Their weapons now have significant stand off, and ability of Pakistani AEW to see lo- targets is ultimately controllable (horizon, rwr).
Same unpredictable darting in and out Ukrainian fighters do, but from a fast-moving, unpredictable airfield.
While destroyers certainly can and will launch such strikes, Carriers significantly exceed surface Navy's ability to lob missiles. It's a very simple math - after emptying it's missile capacity, surface vessel goes to reload(i.e. one strike at a time, 8-16 missiles per indian ship).
Indian carrier (assuming 12 pee wave) deckload is 24...48 (cheaper)missiles at more combined stand off and lesser risk(both absolute and opportunity cost), x2 waves, x2 carriers, assuming deck crews are good enough. It can be repeated again and again, until carrier is empty. Moreover, resupplying smaller missiles at sea isn't nearly as hard as resupplying brahmos or calibers.
It's all the more important, because in our context, Indian western coast is simply dangerous to resupply, it concerns both destroyers and carriers.
Pakistan can reach those without too much trouble, and the best spot to catch something mobile is at port.

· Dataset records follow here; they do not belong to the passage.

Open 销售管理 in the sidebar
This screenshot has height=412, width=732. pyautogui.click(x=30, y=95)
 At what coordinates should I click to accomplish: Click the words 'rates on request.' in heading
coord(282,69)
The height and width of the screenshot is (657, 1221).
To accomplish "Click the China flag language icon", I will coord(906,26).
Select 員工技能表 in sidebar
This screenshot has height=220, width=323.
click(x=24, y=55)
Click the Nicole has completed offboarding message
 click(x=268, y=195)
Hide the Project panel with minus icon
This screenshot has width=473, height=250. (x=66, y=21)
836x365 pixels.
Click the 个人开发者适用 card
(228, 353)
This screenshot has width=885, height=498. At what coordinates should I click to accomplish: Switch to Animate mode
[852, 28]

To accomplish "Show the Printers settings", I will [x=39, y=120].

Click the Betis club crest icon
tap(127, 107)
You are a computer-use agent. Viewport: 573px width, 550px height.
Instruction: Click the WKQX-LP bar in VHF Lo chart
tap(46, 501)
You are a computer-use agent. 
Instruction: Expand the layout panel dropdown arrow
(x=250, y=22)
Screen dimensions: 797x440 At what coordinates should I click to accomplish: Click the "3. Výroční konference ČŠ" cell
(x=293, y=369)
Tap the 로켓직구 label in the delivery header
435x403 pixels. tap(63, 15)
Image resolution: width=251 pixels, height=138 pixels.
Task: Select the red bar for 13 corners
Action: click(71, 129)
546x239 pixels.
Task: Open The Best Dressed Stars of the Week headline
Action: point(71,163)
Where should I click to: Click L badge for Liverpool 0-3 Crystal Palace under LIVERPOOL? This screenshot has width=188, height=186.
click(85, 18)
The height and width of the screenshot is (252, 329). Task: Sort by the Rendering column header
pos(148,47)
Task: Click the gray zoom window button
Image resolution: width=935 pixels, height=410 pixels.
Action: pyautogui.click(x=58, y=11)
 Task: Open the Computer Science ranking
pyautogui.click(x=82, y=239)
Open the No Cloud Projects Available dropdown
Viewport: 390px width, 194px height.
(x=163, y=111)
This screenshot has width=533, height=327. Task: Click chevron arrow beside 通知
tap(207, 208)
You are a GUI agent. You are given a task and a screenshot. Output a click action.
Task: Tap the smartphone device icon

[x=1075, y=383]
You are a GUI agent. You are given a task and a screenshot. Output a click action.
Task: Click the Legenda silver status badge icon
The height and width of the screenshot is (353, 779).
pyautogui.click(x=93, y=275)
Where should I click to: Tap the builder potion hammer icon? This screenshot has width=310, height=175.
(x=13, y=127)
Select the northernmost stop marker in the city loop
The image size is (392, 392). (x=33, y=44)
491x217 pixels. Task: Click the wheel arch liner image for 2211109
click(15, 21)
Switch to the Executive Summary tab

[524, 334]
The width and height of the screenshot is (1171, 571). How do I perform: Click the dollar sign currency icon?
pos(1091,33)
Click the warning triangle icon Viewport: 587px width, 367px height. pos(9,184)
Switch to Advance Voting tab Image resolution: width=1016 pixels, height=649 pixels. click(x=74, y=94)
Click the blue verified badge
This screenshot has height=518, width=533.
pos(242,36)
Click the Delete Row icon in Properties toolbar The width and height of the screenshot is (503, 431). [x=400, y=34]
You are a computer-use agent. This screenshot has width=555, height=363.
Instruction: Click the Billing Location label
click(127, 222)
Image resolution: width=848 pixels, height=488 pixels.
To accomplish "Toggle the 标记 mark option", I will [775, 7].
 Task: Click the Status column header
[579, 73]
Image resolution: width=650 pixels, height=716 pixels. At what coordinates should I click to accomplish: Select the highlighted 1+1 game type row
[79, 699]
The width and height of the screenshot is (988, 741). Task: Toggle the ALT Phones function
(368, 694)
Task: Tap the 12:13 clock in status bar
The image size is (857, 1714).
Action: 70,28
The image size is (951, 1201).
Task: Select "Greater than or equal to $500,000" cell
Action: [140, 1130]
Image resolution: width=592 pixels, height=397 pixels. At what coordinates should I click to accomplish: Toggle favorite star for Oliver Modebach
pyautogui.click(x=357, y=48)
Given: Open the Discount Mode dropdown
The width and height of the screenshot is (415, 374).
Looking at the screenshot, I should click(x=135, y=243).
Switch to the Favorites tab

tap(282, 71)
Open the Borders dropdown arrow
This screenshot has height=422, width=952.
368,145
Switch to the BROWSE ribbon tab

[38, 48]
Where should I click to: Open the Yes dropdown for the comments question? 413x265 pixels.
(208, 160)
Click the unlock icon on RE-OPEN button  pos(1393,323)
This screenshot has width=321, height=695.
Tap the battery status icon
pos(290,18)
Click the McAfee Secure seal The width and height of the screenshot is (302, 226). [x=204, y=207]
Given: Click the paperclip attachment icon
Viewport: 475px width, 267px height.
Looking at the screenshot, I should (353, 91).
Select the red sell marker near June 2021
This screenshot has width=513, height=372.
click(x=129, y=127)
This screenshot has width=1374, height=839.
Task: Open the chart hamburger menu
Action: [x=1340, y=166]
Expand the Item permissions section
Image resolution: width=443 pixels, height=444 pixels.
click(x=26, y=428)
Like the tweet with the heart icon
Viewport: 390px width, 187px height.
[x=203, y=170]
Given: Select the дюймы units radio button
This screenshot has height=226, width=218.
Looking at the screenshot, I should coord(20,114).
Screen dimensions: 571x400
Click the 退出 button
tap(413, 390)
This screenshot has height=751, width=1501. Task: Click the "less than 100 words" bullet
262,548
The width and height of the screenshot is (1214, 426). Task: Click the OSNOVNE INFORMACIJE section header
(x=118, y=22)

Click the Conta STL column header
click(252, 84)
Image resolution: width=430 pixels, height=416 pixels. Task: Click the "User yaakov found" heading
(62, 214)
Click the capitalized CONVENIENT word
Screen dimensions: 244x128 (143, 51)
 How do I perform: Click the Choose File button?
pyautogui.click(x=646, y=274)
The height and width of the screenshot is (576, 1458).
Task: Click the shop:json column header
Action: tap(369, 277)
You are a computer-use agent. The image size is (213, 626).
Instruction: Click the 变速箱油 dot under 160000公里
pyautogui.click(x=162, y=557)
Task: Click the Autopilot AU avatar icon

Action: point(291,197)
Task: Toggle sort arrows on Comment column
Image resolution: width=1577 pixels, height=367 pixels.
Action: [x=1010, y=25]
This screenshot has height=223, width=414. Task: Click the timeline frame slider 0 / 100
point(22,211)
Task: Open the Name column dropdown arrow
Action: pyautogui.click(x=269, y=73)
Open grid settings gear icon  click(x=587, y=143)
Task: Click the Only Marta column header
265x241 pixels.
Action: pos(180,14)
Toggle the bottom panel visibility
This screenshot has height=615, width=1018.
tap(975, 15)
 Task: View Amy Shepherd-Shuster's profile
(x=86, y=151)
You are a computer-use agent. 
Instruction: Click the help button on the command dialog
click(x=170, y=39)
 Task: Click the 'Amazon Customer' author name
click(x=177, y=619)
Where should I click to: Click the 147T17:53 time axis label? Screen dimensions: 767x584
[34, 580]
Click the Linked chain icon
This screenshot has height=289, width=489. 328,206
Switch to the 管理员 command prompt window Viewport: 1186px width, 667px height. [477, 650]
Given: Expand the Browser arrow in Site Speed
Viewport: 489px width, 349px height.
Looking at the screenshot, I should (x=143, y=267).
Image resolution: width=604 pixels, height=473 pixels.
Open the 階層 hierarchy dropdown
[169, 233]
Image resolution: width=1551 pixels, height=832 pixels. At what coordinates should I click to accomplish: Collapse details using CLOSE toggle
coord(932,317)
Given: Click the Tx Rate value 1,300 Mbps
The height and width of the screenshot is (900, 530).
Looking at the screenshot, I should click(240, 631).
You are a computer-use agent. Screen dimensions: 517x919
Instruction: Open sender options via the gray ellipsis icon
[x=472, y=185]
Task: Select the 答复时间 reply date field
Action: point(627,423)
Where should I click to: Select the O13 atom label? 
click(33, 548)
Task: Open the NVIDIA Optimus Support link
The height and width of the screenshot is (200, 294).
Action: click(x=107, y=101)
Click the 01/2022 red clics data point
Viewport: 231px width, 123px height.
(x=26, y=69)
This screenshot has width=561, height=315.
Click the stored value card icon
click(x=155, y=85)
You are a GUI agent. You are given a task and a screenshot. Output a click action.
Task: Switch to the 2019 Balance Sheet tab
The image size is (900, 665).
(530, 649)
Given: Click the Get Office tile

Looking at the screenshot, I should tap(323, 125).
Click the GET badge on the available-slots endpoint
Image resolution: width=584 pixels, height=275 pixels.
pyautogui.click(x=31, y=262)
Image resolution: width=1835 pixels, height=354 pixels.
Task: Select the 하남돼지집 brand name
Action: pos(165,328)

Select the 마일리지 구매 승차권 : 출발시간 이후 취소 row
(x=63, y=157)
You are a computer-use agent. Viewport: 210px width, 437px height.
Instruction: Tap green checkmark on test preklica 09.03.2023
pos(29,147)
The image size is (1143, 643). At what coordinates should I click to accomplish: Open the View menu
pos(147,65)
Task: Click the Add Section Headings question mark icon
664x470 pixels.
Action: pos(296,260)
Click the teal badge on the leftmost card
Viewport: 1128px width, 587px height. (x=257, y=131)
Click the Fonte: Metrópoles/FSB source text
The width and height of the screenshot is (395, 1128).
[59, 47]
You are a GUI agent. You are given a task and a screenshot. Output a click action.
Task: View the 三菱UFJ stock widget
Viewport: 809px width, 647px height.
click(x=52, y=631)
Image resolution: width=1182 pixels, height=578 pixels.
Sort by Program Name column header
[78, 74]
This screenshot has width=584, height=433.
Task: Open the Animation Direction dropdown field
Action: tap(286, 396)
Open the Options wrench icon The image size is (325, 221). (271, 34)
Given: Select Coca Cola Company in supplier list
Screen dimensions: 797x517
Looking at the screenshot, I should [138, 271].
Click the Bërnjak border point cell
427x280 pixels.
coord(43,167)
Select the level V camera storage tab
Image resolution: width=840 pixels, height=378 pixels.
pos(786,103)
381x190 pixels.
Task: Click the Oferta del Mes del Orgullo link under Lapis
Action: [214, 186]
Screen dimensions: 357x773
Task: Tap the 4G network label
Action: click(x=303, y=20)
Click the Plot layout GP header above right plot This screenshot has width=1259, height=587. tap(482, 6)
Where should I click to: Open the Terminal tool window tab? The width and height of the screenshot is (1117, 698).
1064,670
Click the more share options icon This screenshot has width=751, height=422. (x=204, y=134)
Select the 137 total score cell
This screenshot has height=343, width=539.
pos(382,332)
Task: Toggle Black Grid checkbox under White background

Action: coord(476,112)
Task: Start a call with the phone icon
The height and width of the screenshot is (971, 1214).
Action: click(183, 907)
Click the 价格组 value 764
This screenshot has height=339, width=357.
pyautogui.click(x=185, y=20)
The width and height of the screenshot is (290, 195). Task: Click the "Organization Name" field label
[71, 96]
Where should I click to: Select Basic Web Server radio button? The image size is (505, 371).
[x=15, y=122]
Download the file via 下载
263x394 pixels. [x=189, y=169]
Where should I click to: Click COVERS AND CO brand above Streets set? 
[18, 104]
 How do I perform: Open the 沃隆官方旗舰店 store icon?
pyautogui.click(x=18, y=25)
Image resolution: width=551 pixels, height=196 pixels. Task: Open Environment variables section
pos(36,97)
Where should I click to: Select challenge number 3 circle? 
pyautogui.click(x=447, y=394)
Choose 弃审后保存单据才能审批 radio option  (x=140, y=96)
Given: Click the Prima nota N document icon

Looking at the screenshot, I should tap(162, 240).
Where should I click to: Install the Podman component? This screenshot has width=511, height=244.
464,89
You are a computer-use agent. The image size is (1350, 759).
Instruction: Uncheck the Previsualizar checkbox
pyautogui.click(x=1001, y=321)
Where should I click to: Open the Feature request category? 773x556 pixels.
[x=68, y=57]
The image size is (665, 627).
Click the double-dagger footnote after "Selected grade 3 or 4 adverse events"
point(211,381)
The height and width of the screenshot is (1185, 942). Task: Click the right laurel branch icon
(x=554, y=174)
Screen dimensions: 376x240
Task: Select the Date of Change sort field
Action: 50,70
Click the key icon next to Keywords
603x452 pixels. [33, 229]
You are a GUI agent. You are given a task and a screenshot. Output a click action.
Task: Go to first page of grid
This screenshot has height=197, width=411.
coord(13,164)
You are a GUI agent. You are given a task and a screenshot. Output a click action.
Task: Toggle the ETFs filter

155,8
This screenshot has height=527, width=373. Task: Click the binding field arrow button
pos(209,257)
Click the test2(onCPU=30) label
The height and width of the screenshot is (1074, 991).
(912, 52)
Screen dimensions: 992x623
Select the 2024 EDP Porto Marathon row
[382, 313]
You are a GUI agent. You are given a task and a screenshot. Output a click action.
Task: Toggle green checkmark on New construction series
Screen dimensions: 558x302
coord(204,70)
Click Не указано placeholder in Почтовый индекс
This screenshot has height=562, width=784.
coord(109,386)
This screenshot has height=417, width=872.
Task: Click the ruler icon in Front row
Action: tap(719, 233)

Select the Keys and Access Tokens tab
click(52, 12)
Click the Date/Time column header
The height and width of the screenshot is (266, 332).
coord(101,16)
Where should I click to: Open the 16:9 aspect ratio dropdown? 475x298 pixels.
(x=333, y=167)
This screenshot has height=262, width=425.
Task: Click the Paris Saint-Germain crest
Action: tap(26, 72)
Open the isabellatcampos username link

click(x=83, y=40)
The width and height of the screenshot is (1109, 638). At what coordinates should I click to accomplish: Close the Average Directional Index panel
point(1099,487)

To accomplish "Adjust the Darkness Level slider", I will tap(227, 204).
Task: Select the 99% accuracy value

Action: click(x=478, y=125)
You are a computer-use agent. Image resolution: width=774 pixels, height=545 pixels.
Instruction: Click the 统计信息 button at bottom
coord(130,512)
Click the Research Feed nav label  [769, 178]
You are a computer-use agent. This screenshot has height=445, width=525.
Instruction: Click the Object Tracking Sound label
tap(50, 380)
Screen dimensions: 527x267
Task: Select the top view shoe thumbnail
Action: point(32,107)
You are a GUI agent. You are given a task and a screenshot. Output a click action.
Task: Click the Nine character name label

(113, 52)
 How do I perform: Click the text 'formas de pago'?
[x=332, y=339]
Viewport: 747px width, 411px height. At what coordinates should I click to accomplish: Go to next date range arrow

Long way of saying that a big carrier navy is a pain in the ass to fight against. And Indian navy is a pretty big carrier navy. Just no way around it.
Not nearly on the USAF level, where tanker fleet is on the same order as major tacair communities.
Furthermore, tankers over sea themselves turn into targets. While useful for intensive ops (when we proactively create temporary air superiority through planned allocation of assets), I don't think they can be used to
maintain maritime presence - too much work(tanker isn't airfield ultimately), and they themselves will become targets of interceptions.
We sort of forgot rafales (coastal and soon - naval) after their heavy losses in ill-fated Sindor, but they still can(will?) come with meteors. Fighter can find a way out of ramjet missiles way, but for a large force multiplier, launch is effectively a death sentence.
I.e. I think it is not worth the risk for continuous operations over sea.
Disclaimer: I'm mostly describing situation at hand, now to +3...4 years. With future procurement (fc-31) it may change.